* PROBLEM STATEMENT *
When a line in the entries contains the word "using", copy that line in full.

* SUPPLIED RECORDS *
== Segment start ==
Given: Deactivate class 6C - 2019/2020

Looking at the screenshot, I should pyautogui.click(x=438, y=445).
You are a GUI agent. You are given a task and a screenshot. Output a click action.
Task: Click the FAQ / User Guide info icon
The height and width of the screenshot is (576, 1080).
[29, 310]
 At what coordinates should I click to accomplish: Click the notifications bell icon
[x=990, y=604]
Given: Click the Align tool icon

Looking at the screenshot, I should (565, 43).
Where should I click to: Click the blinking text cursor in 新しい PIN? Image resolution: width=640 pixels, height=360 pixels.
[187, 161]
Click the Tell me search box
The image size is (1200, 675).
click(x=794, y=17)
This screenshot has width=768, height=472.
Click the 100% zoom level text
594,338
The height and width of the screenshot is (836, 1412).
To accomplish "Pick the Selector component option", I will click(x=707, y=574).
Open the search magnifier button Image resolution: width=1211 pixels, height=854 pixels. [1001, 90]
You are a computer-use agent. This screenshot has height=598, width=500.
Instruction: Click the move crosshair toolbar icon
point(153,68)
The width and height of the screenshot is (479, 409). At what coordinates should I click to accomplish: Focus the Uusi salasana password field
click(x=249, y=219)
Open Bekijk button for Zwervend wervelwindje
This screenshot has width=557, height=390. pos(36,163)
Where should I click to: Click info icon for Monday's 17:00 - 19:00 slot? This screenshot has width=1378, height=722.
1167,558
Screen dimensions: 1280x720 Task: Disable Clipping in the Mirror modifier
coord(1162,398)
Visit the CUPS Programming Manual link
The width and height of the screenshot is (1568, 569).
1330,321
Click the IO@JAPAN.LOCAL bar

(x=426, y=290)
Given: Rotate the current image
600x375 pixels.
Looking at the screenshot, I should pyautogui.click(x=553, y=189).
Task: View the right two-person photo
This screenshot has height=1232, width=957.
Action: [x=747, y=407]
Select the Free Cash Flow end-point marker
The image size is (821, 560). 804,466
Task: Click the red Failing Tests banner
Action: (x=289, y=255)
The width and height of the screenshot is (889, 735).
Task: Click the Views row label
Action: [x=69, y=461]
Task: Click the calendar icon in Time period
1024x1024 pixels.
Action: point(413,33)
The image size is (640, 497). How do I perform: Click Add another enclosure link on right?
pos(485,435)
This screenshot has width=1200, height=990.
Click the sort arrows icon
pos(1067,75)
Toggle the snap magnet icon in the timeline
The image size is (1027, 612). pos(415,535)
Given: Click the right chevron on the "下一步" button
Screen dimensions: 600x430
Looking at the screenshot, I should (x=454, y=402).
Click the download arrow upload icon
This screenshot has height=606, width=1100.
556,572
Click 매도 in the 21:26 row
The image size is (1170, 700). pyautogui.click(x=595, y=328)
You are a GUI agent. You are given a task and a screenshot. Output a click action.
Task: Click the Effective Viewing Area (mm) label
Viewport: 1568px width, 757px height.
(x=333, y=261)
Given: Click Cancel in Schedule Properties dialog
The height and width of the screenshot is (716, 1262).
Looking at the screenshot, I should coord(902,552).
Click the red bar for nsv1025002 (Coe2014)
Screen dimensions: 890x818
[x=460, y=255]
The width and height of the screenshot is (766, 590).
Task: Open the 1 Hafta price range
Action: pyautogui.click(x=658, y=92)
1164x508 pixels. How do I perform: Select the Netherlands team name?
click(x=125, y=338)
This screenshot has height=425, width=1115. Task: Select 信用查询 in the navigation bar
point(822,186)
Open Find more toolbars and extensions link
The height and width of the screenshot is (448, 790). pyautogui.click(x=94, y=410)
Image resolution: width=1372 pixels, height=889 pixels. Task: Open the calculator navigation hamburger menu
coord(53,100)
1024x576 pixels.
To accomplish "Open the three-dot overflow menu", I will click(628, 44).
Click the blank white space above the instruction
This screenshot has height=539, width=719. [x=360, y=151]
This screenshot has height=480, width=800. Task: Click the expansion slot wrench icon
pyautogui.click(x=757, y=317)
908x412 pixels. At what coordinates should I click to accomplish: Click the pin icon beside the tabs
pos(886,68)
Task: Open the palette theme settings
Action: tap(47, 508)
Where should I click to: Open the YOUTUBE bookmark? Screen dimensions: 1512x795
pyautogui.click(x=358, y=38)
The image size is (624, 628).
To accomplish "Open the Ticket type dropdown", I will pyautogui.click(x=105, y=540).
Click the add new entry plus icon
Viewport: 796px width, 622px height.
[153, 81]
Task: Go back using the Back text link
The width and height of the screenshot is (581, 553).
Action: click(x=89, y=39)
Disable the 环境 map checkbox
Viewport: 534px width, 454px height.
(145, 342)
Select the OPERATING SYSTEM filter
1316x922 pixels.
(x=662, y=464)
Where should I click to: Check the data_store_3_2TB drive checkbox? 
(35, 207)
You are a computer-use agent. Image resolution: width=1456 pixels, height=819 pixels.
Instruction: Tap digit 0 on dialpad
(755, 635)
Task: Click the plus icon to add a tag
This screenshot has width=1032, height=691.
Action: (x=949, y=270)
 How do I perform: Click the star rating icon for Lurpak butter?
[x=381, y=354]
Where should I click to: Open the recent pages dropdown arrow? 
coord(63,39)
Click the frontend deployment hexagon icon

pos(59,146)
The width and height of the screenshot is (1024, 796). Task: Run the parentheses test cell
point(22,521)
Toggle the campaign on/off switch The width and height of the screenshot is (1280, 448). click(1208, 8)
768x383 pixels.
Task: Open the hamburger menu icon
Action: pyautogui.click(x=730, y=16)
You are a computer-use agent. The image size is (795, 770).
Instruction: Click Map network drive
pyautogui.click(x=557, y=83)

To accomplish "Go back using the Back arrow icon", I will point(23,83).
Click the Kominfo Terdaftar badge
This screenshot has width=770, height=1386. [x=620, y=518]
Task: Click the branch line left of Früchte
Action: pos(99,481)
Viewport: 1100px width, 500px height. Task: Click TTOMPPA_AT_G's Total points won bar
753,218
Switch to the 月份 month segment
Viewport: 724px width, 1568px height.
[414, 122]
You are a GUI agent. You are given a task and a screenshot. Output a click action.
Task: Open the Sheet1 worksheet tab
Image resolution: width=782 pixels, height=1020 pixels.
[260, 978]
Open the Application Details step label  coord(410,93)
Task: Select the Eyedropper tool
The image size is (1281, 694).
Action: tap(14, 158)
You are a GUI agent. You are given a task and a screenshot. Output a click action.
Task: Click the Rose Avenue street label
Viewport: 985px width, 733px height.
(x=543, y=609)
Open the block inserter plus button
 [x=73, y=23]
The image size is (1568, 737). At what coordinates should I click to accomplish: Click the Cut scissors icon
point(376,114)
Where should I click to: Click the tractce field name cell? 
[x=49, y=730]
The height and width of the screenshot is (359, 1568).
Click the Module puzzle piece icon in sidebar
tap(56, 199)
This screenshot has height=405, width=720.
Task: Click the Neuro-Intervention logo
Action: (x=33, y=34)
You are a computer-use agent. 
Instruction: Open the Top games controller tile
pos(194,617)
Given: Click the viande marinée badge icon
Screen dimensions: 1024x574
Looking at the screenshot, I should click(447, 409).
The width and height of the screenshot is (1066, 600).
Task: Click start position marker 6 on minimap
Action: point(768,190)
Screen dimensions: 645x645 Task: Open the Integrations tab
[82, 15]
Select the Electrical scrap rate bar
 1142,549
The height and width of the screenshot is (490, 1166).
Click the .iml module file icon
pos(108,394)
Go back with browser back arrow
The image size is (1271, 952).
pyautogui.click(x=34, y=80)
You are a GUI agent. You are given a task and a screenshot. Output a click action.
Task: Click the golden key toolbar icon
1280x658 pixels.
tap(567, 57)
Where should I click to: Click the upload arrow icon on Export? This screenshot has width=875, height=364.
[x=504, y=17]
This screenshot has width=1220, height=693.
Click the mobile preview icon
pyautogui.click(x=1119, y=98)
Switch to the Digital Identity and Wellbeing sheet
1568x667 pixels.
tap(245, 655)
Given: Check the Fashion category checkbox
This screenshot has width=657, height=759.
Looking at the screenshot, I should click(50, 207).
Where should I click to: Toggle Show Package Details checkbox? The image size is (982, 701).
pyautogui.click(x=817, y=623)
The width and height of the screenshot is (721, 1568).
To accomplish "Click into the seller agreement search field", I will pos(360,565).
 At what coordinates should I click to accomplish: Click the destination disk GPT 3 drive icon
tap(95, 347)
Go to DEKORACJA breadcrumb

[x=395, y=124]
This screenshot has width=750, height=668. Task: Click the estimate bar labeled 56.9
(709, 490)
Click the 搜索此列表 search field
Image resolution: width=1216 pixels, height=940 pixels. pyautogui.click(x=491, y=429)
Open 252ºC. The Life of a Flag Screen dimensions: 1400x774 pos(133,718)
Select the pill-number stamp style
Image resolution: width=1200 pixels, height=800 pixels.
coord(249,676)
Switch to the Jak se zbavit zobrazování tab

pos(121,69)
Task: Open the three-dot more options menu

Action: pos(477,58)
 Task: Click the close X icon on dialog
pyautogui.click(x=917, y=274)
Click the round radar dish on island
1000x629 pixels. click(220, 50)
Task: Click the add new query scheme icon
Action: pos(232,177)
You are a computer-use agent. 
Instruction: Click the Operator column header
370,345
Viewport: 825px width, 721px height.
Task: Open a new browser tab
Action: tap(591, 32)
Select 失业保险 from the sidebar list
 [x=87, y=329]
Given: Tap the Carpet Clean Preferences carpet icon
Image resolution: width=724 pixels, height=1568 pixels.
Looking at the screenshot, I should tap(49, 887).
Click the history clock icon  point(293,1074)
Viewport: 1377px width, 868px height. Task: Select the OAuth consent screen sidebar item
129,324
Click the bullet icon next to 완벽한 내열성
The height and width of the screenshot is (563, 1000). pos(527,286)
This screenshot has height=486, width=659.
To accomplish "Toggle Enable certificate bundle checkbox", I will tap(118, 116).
== Segment end ==
* RESPONSE TO THIS TASK *
Task: Go back using the Back text link
To accomplish "Go back using the Back arrow icon", I will point(23,83).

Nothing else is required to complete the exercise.